North Dakota's economy remaining strong despite regional challenges
It was the only state that showed economic growth in a survey of regional supply managers last month.
North Dakota is the only state in the nine-state Mid-America region with a growing economy.
Dr. Ernie Goss is an economics professor at Creighton University, and conducts a monthly survey of regional supply managers in the region. North Dakota’s reading on the Business Conditions Index for November was 53.5, down a bit from October’s reading of 57.5. Any reading above 50 indicates economic growth.
Goss says North Dakota’s agriculture and energy sectors are remaining strong, despite a struggle to find qualified workers.
"You'd have to say that energy prices are probably going to continue to remain in this very high range, with what's happening in Ukraine, and Europe and so-on in the battle going on with Russia pushing up oil prices.
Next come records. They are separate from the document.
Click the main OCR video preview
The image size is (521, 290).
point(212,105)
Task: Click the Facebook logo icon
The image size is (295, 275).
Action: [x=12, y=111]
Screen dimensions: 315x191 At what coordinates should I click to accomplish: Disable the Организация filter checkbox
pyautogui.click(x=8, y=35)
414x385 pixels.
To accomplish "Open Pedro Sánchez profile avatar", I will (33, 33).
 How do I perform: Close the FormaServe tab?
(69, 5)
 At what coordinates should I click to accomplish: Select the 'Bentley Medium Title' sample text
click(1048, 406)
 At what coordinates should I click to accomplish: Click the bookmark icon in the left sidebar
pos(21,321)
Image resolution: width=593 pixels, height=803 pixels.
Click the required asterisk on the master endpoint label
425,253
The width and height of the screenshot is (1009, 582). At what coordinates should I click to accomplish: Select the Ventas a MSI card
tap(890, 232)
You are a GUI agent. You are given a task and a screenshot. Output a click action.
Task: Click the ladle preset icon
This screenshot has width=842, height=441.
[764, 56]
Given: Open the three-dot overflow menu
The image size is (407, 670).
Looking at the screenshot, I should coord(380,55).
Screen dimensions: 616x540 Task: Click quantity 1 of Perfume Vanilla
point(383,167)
So that tends to have a positive impact on North Dakota, and I expect that to continue. For the region though, we're looking at slower growth and even slow to no, to negative growth in the first half of 2023."
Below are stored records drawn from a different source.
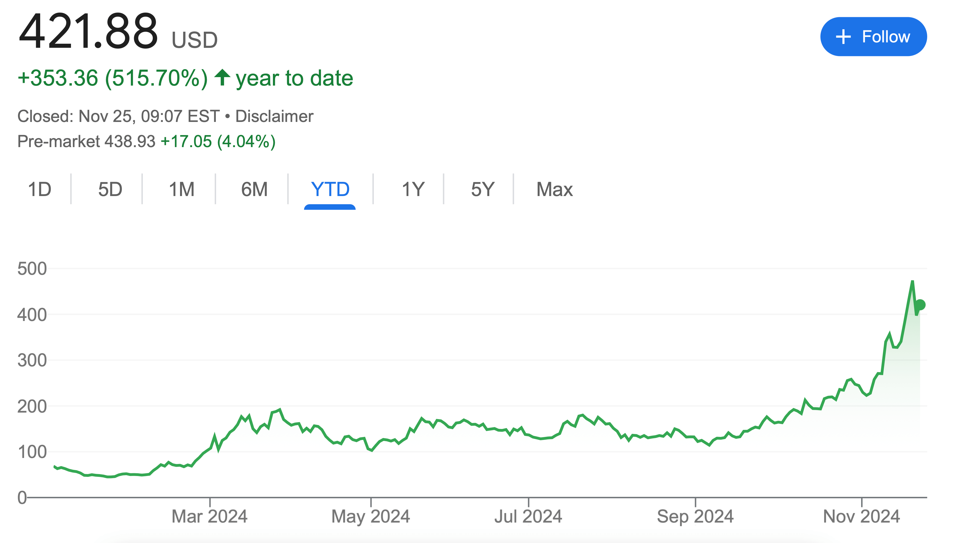Switch to the 1D time range
The height and width of the screenshot is (543, 966).
pyautogui.click(x=40, y=189)
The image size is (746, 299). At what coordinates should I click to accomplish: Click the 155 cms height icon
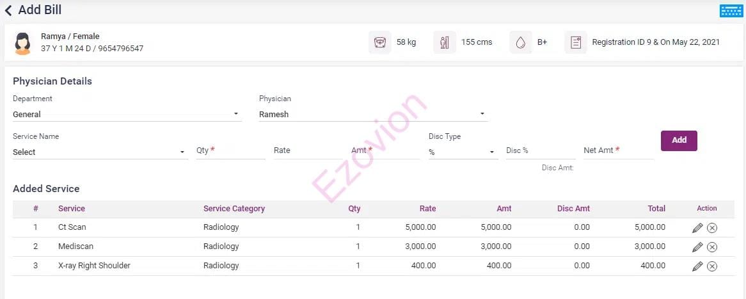pyautogui.click(x=444, y=42)
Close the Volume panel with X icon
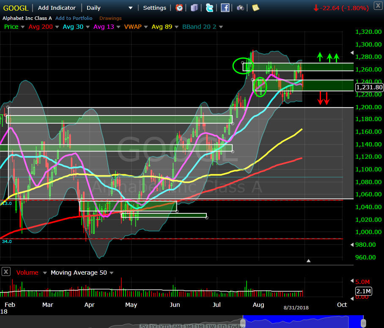 coord(6,272)
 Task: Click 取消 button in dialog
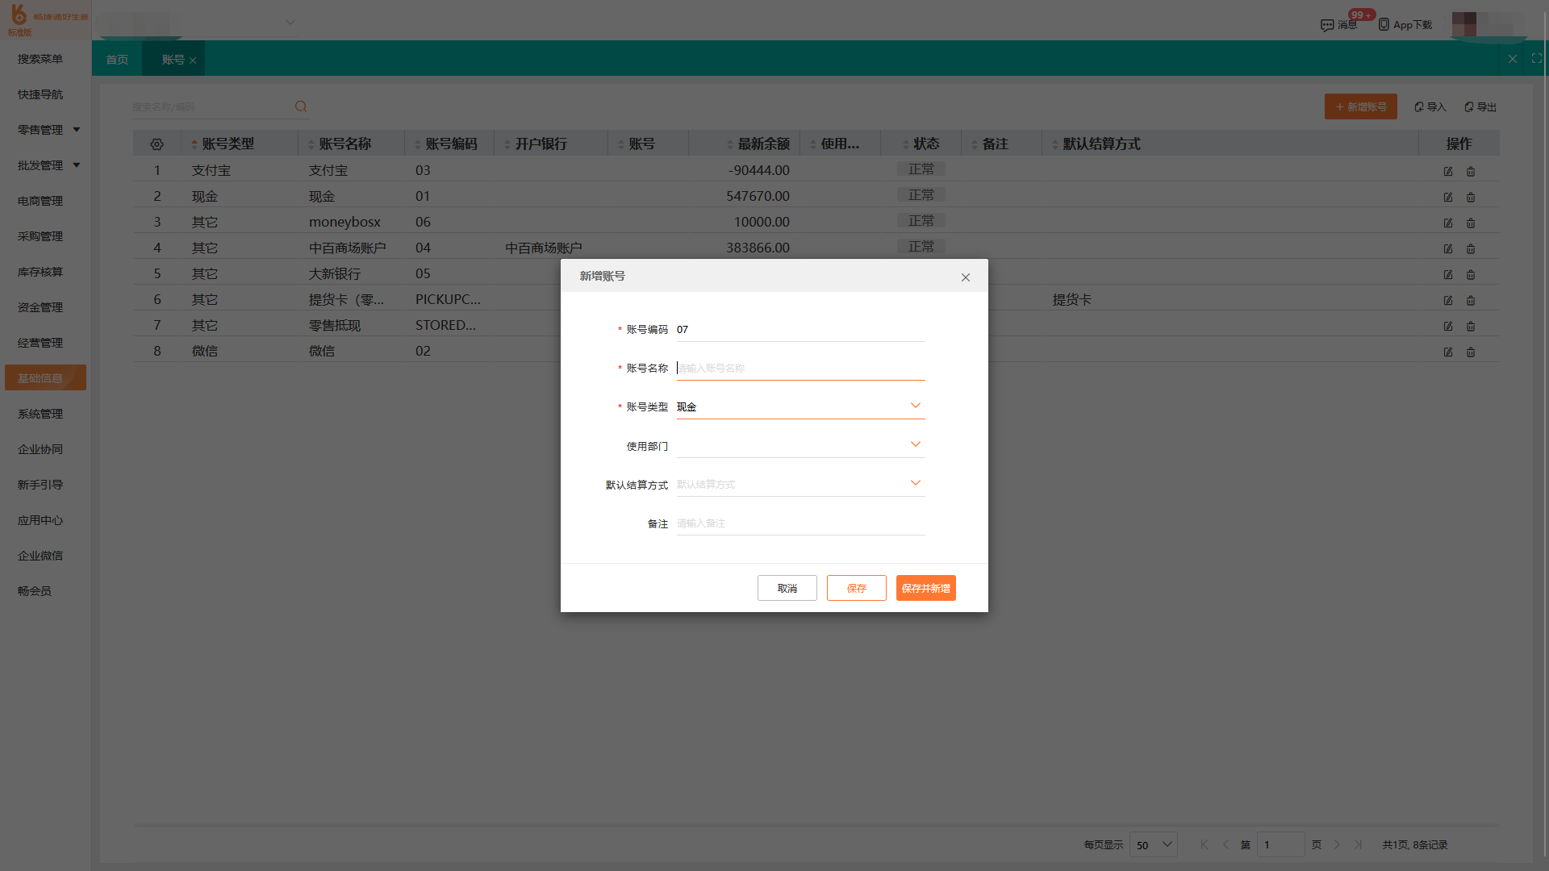[787, 588]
Goss says he expects a slowdown of the overall economy in at least the first half of next year. He says the real issue at hand is the Federal Reserve continuing to raise interest rates.
"The Fed is trying to arrange what they call a 'soft landing,' where inflation comes down and the unemployment rate doesn't come up too high. But the bets are right now that it's not going to be a crash landing, but it's not going to be a soft landing in my judgment; somewhere in-between as the economy slows down. We'll see higher interest rates, higher prices. Prices have not come down as fast as the Federal Reserve would like them to, and we're seeing some real bottlenecks there. We're still seeing a real shortage of workers, which is true in North Dakota and throughout the region."
Goss says 65 percent of businesses surveyed are reporting a shortage in qualified workers.
Goss says it also remains to be seen what the impacts of any potential rail strikes may have on the overall economy. He says non-union, “wildcat” strikes would heavily impact this region of the country.